CMS Blood Transfusion Billing Guidelines: Codes and Rules
A practical guide to Medicare billing for blood transfusions, covering medical necessity, payment rules, the blood deductible, and how to handle denials.
A practical guide to Medicare billing for blood transfusions, covering medical necessity, payment rules, the blood deductible, and how to handle denials.
CMS requires hospitals and facilities to bill blood transfusions as two distinct components: the blood product itself and the service of administering it. Each component uses its own set of codes, revenue categories, and documentation requirements, and getting either wrong is one of the fastest routes to a claim denial.

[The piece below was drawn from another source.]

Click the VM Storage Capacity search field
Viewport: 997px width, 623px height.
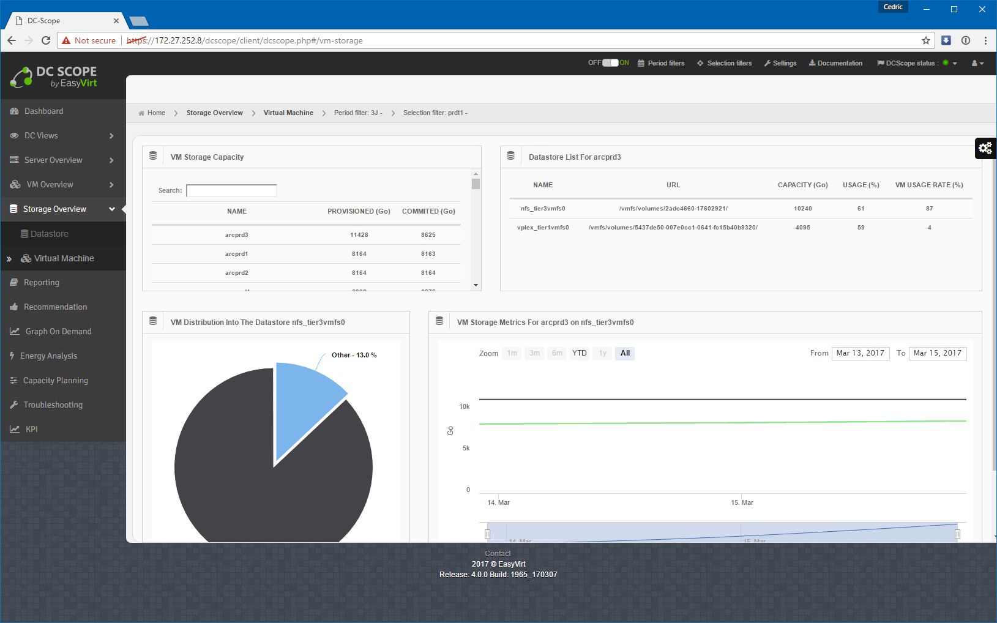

The payment rules also shift significantly depending on whether the transfusion happens during an inpatient stay or in an outpatient setting.
Medicare covers blood transfusions only when they are reasonable and necessary for diagnosing or treating a covered illness or injury. Every claim must link the transfusion to a specific ICD-10 diagnosis code that supports the medical need for the service. A claim submitted without a covered diagnosis code will be denied as not reasonable and necessary.1Centers for Medicare & Medicaid Services. NCD – Blood Transfusions (110.7)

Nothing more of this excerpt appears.